Varios minutos pasaron, varios papeles, dedos, pinceles que deslizaban la pintura sin un aparente sentido, hasta que la forma apareció frente a mis ojos. Y ese tipo, de rodillas en el suelo, rompió toda la solemnidad que yo le atribuía a la pintura. El artista de pincel, lienzo y postura altiva ante la obra magistral se transformaba en un hombre que manchaba sus dedos como un niño torpe de preescolar. Técnicas sobraban, no hacía falta ser Van Gogh para darse cuenta. Pero estas formas de actuar estaban más atadas a un orden natural y no tanto al ritual del arte académico.
“Ritual” nos suena sumamente primitivo y sin dudas nuestra consideración de “académico” es lo más alejado posible a ese concepto. Pero, ¿acaso no es ritual un concierto de piano, donde hay miles de reglas que se cumplen tanto por aquel chamán que se sube al escenario envuelto en un traje de etiqueta como por los callados e inmóviles espectadores? Sin dudas cada una de las acciones realizadas inclusive por el participante más prescindible está cargada con un fuerte valor simbólico, atado a las viejas tradiciones de la civilización.
El argumento que sirvió para desvalorizar las artes de las tribus más antiguas, de repente se vuelve contra la civilización que fue víctima de sus propias reglas. Saltar semidesnudo al compás de los tambores en un fogón suena tan sensato como vestirse con trajes y vestidos ajustados respetando las funciones que debe cumplir cada uno. Igual de sensato, aunque lo segundo parece un poco más incómodo y aburrido.

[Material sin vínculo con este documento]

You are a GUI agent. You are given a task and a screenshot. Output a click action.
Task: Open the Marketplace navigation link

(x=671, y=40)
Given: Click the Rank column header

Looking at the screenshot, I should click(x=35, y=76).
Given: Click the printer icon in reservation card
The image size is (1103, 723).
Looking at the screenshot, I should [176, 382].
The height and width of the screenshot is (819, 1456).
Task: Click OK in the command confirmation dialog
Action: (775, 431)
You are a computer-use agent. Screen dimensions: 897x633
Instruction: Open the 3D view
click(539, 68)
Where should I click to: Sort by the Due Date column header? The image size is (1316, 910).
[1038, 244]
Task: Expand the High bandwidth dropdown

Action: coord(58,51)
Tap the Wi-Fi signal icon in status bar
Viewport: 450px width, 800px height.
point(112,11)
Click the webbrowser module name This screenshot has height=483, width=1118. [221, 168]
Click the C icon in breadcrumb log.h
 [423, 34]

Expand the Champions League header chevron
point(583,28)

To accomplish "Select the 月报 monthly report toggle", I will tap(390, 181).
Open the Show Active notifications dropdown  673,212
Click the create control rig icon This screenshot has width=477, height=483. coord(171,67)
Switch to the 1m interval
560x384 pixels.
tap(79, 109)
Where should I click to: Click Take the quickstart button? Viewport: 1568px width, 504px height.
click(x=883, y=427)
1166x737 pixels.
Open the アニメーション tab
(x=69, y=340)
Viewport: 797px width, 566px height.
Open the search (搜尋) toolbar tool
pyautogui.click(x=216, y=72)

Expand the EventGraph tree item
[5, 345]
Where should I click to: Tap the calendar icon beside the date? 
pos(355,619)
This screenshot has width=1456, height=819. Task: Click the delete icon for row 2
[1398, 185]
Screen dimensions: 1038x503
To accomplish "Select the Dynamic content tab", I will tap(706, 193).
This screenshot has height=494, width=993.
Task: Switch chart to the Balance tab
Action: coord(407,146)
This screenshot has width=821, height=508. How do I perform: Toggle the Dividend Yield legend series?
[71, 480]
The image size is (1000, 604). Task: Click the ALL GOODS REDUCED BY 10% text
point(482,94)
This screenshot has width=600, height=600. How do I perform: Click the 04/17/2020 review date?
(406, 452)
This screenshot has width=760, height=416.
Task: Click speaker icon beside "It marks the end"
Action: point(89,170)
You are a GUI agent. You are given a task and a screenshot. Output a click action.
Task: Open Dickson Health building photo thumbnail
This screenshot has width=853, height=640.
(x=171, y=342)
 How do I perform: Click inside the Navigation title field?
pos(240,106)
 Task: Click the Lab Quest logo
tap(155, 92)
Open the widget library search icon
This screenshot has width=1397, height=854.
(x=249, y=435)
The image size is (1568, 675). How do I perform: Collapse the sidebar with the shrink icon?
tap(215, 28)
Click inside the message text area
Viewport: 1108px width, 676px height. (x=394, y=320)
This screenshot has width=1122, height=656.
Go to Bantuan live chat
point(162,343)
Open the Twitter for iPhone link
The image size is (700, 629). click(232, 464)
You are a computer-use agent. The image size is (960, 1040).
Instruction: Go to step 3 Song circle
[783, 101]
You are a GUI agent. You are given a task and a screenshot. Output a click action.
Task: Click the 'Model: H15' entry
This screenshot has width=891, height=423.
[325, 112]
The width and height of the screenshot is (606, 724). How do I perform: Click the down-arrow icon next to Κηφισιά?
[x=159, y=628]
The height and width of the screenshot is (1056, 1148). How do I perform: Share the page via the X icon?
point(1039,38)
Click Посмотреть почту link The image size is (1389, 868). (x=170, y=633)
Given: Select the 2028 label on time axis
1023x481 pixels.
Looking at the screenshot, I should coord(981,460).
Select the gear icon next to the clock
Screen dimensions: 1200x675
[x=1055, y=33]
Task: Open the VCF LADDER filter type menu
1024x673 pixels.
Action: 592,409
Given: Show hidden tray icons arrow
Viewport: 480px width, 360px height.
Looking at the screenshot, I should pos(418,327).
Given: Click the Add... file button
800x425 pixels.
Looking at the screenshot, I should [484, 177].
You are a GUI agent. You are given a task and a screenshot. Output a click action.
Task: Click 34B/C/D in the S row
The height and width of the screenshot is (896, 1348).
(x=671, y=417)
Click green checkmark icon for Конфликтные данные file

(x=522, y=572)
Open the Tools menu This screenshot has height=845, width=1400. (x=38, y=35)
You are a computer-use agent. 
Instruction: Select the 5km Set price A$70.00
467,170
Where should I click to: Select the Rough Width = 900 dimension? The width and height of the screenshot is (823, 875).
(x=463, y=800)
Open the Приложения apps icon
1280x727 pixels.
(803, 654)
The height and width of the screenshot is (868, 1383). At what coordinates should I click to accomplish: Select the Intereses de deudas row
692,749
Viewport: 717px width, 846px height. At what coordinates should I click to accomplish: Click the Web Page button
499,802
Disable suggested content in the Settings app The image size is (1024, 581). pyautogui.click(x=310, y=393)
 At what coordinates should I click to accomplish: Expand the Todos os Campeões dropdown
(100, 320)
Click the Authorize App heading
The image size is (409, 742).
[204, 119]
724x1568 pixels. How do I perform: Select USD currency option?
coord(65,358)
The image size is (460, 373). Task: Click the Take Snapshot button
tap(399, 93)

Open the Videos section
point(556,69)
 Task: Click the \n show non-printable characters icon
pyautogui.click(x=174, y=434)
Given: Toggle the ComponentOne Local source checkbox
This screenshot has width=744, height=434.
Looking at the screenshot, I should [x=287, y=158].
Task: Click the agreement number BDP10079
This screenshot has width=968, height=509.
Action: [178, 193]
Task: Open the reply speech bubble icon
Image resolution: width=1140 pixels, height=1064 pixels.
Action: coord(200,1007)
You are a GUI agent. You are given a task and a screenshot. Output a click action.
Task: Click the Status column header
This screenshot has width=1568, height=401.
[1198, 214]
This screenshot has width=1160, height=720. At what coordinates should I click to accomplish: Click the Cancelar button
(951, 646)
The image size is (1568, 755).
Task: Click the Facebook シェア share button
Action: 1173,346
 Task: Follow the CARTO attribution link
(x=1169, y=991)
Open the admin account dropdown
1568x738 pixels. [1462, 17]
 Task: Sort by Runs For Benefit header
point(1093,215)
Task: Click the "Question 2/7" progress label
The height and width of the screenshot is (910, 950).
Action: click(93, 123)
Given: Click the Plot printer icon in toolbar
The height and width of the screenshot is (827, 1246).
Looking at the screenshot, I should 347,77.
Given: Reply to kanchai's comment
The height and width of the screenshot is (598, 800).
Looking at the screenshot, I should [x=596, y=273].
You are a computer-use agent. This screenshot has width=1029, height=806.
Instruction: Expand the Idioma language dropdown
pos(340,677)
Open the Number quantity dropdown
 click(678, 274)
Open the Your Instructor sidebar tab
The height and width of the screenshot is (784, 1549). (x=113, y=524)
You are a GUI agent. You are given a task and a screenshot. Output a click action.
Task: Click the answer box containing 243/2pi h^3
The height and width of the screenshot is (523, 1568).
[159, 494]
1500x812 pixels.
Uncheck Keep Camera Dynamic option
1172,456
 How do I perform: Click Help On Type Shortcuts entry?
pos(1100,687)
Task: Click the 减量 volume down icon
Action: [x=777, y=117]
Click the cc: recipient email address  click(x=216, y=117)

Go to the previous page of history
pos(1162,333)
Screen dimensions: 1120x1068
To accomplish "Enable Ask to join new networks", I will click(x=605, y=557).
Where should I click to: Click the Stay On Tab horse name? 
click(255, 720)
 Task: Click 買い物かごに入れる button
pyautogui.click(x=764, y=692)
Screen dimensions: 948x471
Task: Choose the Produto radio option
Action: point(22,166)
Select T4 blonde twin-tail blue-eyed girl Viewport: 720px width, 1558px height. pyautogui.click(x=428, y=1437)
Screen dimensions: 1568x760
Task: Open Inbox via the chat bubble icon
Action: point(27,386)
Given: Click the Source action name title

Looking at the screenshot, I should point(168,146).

En el rincón, un “vago” en cuero golpeaba un par de recipientes vacíos de distintos tamaños. Su rostro acompañaba el sentimiento de sus ritmos, que comenzaban a contarme historias de la calle. Unos tipos alrededor comentaban sus impresiones durante la ejecución, y la señora no temía sacar el caramelo, que tanto la tentaba, de su envoltorio. Aplausos. Ese ritmo no volvería a repetirse de manera calcada. Como aquella pintura que quizá terminaría en un tacho de basura, el momento artístico había cumplido su función y no serían víctimas de rituales civilizados.